▶ [Your instructions] The result should be every line of the listing that contains "node".

▶ [Data records]
»»

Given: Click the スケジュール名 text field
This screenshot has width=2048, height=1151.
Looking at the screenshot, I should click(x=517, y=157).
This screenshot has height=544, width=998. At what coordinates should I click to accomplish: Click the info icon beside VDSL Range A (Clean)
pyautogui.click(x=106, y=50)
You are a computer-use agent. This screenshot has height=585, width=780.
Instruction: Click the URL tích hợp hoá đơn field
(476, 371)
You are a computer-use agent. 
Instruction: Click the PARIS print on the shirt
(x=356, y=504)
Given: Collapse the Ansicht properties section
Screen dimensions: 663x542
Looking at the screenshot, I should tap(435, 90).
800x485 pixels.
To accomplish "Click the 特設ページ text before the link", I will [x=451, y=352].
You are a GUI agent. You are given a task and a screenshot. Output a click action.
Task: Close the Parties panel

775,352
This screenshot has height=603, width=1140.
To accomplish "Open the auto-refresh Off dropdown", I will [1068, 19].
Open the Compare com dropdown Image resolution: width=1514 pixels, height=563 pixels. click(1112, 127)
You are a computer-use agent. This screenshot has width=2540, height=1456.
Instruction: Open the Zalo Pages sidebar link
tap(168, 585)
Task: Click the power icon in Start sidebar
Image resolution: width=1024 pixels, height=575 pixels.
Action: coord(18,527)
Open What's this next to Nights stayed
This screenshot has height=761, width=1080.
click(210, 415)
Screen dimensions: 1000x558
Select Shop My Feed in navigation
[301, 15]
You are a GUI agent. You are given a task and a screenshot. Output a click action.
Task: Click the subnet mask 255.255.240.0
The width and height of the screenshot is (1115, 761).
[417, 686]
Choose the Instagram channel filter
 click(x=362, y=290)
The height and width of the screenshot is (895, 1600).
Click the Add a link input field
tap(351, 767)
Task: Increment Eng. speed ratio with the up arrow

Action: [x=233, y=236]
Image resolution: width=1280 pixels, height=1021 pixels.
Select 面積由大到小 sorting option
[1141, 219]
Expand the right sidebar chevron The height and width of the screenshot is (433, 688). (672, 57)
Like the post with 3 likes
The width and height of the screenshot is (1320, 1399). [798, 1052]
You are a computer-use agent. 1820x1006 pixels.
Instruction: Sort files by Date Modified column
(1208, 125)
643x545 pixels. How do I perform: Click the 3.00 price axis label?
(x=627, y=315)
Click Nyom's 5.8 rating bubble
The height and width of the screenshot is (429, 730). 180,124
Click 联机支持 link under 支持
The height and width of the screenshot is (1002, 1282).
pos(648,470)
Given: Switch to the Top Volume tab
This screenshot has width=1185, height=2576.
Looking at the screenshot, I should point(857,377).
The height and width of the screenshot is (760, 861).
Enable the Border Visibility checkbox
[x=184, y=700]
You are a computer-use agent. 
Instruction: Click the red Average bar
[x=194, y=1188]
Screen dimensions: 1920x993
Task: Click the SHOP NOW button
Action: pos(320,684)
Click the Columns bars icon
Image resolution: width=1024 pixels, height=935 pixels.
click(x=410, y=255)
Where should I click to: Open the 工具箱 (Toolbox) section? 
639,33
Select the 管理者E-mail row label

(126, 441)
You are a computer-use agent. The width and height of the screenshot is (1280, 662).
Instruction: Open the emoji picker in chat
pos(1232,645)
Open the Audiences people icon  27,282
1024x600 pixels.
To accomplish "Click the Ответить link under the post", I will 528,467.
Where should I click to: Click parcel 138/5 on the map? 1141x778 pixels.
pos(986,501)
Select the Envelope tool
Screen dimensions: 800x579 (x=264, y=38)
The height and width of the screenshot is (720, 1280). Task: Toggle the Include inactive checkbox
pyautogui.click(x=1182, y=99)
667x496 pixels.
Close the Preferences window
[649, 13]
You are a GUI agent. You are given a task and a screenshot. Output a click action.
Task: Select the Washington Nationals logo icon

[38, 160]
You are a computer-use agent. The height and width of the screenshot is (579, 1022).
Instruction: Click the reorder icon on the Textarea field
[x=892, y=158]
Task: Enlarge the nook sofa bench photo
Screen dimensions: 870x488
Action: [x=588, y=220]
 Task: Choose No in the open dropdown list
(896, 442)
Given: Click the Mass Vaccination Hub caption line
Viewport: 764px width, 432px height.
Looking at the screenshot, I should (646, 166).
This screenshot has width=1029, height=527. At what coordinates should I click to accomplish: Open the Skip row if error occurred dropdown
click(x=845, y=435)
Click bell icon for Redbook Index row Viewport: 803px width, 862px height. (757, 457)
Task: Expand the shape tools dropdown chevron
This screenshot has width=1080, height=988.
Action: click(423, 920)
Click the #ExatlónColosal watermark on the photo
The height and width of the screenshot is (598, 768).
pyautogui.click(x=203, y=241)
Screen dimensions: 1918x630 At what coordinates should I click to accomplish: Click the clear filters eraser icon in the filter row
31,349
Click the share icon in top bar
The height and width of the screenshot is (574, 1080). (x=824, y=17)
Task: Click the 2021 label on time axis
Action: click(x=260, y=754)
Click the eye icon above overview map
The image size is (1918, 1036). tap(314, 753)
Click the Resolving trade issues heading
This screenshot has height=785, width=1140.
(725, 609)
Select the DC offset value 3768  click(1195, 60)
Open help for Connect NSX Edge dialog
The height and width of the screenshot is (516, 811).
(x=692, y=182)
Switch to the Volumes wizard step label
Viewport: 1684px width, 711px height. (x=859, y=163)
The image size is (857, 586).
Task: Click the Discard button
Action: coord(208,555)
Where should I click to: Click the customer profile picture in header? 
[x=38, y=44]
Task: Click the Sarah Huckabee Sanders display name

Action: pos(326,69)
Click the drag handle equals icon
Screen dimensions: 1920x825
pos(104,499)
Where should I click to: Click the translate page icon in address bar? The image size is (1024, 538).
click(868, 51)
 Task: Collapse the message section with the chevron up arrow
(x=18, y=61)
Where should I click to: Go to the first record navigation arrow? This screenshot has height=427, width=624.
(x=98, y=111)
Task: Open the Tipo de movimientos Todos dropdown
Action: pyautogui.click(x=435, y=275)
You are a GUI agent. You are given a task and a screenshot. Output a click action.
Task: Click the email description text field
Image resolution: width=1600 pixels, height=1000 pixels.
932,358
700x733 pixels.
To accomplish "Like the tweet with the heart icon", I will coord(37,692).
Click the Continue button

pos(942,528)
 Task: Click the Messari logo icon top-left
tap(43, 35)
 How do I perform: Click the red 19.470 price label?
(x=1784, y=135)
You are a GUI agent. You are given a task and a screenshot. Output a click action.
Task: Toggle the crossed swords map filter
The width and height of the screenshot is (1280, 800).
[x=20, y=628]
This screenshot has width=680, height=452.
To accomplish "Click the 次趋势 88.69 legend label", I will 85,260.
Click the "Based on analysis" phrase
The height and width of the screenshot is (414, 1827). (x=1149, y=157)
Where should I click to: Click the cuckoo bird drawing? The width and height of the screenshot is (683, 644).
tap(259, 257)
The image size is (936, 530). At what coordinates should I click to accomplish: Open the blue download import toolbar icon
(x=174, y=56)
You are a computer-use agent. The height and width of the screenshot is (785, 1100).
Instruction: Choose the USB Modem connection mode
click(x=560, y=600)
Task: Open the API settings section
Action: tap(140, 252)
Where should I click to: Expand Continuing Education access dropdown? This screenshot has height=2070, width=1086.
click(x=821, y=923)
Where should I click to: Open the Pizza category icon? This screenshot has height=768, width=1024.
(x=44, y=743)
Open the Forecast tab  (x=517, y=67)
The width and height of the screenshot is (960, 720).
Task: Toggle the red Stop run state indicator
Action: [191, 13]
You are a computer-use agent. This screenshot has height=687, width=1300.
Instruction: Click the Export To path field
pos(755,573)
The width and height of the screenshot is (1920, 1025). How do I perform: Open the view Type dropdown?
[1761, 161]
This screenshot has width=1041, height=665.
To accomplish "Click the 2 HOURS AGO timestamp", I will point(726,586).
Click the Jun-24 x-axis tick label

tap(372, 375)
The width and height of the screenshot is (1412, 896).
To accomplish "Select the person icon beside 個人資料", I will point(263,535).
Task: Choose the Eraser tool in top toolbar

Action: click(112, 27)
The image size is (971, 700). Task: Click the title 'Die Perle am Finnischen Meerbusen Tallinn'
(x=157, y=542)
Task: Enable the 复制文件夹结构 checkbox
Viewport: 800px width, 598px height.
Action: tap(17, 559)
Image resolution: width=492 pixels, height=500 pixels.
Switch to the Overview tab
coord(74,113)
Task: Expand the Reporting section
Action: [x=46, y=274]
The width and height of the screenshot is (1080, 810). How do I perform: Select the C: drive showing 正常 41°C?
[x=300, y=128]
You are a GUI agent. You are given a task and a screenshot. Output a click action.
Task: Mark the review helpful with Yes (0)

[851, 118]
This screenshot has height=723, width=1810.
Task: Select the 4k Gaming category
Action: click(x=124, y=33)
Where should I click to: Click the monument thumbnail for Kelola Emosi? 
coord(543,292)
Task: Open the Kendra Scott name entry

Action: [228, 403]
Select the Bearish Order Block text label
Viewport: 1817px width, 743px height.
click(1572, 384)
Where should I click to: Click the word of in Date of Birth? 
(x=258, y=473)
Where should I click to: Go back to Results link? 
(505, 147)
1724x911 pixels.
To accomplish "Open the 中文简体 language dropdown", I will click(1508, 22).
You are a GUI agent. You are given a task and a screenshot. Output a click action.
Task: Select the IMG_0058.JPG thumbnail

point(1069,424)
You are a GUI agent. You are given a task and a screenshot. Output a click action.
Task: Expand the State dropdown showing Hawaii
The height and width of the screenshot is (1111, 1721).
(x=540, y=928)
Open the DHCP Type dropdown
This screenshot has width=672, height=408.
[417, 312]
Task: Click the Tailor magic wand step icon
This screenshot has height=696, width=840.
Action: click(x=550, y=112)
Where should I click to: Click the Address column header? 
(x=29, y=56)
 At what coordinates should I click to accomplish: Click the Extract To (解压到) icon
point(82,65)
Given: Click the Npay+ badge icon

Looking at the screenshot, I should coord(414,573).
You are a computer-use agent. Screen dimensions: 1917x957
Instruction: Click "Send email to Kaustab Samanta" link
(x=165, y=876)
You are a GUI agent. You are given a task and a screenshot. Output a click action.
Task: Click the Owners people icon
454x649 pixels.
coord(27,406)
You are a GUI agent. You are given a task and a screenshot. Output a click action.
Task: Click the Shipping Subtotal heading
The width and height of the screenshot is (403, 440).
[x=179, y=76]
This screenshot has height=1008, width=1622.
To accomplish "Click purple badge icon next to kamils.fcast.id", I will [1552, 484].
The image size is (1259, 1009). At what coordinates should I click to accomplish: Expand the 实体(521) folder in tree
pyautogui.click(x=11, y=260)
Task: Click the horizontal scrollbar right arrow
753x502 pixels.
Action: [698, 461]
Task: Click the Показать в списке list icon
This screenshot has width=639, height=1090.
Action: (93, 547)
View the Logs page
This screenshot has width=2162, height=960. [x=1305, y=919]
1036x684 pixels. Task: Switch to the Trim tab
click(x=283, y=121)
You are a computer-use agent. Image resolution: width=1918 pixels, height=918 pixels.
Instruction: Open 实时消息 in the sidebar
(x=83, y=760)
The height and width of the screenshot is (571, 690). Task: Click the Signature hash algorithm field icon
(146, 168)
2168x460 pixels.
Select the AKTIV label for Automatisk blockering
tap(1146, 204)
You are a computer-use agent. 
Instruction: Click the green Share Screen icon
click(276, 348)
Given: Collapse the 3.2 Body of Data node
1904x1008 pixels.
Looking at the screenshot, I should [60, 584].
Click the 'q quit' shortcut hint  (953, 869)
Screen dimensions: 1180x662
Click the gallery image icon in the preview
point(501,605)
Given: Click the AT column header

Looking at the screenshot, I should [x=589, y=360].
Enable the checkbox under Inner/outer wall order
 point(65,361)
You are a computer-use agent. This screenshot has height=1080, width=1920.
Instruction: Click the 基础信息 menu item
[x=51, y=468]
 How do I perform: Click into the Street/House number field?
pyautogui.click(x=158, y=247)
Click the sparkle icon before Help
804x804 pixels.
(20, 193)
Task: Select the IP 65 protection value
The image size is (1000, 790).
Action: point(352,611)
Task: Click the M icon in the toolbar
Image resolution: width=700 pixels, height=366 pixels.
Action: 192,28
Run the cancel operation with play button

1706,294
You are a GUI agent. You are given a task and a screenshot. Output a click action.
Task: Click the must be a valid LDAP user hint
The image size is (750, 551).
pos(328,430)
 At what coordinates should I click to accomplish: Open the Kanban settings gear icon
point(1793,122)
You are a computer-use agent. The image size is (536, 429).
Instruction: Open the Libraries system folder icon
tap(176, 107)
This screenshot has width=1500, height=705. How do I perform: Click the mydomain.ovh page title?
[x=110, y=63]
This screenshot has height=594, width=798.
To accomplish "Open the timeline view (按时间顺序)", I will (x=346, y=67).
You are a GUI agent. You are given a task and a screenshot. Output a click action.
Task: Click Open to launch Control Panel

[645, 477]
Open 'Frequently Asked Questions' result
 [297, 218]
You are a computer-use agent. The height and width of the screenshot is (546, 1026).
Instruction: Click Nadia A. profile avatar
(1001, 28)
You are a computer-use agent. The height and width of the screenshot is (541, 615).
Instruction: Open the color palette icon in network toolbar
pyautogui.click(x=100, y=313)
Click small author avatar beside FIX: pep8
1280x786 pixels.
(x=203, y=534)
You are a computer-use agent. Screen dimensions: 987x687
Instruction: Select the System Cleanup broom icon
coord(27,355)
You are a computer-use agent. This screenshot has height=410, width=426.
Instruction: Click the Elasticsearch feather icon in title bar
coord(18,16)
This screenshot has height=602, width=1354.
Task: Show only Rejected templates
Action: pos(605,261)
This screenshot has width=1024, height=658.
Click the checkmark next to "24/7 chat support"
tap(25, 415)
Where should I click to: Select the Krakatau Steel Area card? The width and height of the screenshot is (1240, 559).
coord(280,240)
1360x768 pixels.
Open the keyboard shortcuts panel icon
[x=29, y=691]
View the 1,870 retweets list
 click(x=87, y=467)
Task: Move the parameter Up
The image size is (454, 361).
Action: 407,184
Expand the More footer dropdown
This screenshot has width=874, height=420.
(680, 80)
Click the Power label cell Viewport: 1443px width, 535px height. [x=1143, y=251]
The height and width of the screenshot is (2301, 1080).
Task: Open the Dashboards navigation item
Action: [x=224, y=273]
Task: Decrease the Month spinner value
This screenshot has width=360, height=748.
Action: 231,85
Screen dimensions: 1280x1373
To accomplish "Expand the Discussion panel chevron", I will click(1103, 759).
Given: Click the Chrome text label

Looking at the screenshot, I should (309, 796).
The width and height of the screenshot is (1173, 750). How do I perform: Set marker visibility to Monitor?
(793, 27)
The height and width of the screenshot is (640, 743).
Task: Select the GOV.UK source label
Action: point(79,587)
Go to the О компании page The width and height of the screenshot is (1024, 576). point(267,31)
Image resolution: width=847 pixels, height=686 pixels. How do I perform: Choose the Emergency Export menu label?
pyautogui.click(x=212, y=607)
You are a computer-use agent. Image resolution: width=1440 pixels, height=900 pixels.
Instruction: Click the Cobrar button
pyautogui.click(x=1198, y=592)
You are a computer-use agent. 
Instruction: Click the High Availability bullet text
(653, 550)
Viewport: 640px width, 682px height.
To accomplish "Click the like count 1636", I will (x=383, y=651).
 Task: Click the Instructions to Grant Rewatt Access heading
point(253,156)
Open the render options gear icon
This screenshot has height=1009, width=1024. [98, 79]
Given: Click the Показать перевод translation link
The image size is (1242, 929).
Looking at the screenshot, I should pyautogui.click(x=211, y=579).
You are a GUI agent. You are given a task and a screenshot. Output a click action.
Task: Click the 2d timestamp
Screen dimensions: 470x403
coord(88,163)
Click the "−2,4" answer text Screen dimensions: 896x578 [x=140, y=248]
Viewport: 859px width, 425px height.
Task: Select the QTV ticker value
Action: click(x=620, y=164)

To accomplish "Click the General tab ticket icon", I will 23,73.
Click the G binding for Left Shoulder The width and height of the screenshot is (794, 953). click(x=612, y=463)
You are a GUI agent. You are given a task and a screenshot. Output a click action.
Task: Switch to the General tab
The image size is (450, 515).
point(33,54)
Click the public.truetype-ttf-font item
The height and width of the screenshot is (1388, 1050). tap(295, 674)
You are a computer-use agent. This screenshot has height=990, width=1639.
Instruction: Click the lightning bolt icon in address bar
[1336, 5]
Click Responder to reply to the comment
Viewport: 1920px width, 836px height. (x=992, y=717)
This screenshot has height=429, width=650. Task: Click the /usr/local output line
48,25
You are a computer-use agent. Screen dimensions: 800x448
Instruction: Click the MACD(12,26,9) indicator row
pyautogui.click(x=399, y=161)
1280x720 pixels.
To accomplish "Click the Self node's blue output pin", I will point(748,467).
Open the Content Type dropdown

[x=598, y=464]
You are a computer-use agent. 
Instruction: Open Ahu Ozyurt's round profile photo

««

▶ [Your solution]
Given: Collapse the 3.2 Body of Data node
To accomplish "Click the Self node's blue output pin", I will point(748,467).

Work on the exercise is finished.